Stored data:
::::

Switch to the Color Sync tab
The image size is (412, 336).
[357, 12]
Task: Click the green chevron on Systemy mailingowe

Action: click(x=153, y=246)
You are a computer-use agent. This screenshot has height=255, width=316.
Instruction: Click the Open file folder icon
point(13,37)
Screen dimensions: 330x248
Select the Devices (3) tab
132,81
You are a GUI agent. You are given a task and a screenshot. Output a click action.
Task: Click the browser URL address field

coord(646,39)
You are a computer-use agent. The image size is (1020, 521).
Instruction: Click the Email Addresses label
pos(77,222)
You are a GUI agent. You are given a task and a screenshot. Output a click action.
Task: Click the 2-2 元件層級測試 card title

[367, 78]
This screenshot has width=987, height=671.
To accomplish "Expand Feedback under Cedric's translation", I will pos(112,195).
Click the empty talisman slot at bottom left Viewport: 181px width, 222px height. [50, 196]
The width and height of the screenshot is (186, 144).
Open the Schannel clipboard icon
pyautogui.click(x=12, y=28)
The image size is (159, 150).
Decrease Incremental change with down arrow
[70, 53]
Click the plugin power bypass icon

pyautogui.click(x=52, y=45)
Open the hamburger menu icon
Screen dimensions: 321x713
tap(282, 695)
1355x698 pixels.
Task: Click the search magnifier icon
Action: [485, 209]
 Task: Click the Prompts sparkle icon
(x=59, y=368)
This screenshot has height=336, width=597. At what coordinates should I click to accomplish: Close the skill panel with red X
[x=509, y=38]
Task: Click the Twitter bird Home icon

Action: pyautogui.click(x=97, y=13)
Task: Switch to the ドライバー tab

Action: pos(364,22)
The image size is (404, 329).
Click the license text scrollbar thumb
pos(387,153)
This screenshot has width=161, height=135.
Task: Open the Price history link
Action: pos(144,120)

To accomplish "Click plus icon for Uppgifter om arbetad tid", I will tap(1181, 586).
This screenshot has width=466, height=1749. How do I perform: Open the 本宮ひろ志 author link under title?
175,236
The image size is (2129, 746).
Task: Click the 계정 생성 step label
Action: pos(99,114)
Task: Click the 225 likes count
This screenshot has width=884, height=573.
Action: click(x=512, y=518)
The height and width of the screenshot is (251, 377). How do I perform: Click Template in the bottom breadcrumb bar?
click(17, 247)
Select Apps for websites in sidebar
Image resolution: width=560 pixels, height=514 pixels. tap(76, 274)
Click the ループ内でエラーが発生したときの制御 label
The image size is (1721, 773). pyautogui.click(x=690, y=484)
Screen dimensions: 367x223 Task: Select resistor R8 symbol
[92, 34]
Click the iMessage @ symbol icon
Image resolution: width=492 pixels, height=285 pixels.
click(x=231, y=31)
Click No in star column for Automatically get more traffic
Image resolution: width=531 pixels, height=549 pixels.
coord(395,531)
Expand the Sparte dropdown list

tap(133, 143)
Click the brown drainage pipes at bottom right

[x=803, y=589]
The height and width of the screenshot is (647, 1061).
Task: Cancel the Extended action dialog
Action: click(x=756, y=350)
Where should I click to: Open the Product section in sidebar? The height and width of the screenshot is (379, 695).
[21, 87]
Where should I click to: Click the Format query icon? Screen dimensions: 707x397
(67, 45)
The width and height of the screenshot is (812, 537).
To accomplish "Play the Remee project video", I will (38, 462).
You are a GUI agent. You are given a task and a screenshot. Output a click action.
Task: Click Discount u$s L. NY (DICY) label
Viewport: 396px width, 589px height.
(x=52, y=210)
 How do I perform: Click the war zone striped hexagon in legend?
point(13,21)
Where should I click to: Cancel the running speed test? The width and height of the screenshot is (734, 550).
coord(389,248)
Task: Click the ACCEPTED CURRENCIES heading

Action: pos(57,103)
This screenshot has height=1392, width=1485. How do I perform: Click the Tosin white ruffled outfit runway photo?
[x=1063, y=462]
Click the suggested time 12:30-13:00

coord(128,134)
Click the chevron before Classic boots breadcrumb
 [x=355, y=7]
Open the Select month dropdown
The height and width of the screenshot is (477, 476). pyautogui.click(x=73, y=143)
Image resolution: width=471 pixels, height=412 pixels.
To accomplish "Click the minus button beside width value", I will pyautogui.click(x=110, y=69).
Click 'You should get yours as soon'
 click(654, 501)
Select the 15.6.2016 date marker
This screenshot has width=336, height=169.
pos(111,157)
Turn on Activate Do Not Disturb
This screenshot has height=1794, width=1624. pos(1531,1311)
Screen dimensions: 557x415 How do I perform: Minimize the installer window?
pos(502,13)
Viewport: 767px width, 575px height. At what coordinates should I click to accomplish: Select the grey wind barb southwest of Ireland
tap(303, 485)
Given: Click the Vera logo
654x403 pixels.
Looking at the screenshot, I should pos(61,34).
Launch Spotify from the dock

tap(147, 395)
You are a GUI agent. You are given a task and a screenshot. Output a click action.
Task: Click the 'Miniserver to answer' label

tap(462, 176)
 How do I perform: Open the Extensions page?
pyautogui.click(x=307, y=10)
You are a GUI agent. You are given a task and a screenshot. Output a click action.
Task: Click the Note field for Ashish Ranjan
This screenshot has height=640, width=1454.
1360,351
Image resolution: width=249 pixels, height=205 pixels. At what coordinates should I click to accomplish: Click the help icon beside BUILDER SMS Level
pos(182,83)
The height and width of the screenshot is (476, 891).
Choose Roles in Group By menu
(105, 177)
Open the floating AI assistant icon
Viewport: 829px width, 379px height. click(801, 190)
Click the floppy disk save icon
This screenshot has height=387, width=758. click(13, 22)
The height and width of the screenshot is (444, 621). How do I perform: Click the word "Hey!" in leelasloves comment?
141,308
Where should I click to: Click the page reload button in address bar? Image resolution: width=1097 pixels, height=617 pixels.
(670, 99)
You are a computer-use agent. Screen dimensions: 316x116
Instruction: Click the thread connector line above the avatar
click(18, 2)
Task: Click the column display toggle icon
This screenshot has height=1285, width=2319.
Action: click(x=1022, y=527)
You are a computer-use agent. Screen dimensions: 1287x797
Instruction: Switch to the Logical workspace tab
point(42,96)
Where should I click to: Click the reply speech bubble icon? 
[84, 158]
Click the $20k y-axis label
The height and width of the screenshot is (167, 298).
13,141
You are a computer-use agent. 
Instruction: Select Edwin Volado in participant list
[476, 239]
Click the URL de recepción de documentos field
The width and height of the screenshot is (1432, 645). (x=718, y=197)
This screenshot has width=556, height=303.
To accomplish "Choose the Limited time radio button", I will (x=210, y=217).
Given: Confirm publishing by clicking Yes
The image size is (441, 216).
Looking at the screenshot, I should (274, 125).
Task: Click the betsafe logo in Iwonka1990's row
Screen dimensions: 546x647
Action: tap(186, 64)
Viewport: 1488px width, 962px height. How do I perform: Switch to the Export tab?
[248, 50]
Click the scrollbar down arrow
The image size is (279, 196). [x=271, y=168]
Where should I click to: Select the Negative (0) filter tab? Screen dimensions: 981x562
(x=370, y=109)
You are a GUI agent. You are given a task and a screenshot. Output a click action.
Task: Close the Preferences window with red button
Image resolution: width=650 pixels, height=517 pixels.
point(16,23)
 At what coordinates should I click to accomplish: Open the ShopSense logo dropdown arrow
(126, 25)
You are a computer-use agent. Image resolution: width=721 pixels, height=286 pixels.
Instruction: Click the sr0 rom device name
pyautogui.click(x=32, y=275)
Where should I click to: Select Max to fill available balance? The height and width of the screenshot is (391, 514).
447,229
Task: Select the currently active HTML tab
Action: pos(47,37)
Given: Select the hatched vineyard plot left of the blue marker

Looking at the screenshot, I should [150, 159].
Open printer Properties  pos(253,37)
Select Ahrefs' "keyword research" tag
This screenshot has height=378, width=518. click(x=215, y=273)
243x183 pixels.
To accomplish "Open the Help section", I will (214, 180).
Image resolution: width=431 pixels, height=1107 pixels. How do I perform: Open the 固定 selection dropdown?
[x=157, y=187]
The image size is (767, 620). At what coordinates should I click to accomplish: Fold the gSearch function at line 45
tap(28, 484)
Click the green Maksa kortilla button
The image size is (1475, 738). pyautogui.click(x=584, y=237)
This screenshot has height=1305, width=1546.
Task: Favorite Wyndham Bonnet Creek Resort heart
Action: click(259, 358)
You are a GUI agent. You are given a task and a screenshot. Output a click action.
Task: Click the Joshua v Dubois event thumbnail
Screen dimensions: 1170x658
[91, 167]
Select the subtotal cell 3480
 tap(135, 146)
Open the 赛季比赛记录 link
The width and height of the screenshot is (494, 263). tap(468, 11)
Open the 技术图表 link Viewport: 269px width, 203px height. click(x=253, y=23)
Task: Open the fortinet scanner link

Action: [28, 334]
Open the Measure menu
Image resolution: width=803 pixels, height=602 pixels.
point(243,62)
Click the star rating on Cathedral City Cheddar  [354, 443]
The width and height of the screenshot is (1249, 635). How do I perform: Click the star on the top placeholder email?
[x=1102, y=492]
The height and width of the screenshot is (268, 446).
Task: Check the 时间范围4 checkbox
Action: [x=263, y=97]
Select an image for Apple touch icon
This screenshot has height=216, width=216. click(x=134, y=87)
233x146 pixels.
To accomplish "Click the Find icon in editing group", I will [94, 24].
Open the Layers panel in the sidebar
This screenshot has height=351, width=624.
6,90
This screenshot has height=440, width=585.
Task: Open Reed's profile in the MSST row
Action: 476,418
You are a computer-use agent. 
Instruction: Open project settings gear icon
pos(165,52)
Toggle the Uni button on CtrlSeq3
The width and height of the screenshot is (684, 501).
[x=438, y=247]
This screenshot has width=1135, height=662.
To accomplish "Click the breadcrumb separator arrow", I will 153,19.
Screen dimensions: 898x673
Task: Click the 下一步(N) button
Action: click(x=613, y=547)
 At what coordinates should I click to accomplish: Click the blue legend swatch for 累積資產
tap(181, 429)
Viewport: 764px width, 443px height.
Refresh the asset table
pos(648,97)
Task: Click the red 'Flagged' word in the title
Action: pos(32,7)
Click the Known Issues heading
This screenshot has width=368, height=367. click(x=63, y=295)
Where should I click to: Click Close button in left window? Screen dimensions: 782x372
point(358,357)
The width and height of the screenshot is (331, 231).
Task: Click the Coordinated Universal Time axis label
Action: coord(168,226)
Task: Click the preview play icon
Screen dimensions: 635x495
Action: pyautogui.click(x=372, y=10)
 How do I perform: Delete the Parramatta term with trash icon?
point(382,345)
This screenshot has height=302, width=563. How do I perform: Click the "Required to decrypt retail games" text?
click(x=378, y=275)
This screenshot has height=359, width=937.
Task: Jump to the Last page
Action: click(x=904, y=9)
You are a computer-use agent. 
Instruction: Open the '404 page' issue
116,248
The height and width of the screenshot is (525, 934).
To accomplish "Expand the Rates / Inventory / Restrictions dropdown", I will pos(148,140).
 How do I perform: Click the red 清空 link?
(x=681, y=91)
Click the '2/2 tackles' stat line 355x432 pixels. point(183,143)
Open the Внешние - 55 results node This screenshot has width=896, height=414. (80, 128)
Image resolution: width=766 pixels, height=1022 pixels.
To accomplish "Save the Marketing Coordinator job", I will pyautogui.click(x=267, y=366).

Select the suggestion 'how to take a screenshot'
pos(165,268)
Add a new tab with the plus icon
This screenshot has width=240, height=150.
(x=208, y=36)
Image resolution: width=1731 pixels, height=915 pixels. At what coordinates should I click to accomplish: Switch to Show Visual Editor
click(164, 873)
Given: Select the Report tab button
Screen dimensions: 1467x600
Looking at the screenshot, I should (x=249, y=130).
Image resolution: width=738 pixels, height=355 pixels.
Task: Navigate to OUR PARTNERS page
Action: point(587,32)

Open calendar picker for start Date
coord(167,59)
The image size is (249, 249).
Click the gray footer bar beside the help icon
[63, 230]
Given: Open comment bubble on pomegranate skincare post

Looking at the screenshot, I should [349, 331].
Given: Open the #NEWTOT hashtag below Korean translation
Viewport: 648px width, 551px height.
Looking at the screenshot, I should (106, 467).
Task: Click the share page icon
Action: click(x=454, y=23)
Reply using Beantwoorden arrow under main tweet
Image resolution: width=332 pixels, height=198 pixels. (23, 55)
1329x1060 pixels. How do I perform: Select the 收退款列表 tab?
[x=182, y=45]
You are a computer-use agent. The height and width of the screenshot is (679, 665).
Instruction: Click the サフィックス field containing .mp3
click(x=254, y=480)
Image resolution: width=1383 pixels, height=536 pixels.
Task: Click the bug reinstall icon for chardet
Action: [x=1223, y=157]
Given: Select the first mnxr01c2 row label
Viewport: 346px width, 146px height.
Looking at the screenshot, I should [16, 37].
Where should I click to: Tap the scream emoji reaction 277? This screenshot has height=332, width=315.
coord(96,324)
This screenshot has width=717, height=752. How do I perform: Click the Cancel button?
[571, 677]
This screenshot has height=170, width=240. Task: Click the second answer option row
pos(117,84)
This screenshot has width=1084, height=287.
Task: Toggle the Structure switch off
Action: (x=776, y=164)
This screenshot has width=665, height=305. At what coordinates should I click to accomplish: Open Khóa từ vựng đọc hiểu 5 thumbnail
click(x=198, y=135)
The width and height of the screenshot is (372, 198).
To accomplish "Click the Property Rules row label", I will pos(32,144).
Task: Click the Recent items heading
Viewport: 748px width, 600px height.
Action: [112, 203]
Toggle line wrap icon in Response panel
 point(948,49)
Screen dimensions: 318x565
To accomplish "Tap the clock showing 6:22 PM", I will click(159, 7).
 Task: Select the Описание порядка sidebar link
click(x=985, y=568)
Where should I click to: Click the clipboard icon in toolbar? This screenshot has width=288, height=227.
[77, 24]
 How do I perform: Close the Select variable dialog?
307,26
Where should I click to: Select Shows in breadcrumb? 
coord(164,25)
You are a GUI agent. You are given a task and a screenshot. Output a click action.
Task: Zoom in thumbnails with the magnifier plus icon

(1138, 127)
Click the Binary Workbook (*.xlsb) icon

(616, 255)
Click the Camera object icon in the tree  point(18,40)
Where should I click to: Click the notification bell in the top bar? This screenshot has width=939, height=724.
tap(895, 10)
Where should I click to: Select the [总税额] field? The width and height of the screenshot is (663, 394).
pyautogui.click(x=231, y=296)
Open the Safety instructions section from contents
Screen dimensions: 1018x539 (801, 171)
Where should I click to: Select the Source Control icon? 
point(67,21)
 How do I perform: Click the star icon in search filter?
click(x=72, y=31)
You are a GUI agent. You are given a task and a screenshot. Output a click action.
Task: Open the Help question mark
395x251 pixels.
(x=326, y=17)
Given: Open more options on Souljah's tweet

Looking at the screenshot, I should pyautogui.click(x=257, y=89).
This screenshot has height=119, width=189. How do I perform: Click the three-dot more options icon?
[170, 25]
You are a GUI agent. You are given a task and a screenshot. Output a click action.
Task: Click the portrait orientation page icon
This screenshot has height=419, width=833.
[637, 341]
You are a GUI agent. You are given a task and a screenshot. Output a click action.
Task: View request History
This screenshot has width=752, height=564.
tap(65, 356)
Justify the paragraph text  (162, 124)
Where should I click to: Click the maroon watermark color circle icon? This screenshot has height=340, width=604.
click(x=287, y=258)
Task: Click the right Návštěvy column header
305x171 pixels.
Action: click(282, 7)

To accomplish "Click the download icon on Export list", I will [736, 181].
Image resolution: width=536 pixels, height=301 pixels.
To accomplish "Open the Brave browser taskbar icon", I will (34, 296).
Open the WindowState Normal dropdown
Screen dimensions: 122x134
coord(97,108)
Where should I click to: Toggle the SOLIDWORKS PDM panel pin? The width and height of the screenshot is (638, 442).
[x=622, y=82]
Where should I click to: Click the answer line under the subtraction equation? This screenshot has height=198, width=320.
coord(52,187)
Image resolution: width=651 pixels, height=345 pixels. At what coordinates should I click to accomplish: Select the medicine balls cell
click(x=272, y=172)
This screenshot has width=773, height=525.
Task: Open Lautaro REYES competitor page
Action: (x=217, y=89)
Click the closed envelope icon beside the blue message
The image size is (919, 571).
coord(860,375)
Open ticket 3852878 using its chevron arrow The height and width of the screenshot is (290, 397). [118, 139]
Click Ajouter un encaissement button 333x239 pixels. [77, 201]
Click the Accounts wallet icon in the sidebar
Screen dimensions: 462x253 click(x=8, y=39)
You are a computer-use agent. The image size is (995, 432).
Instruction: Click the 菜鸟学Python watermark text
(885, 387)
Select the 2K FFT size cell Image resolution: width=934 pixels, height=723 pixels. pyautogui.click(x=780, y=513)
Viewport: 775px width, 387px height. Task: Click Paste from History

::::

Exercise » From the records above, transcribe exactly the run of lines that opens with the line holding "Turn on Activate Do Not Disturb" and closes with the line holding "Given: Click the Vera logo", both included.

Result »
Turn on Activate Do Not Disturb
This screenshot has height=1794, width=1624. pos(1531,1311)
Screen dimensions: 557x415 How do I perform: Minimize the installer window?
pos(502,13)
Viewport: 767px width, 575px height. At what coordinates should I click to accomplish: Select the grey wind barb southwest of Ireland
tap(303, 485)
Given: Click the Vera logo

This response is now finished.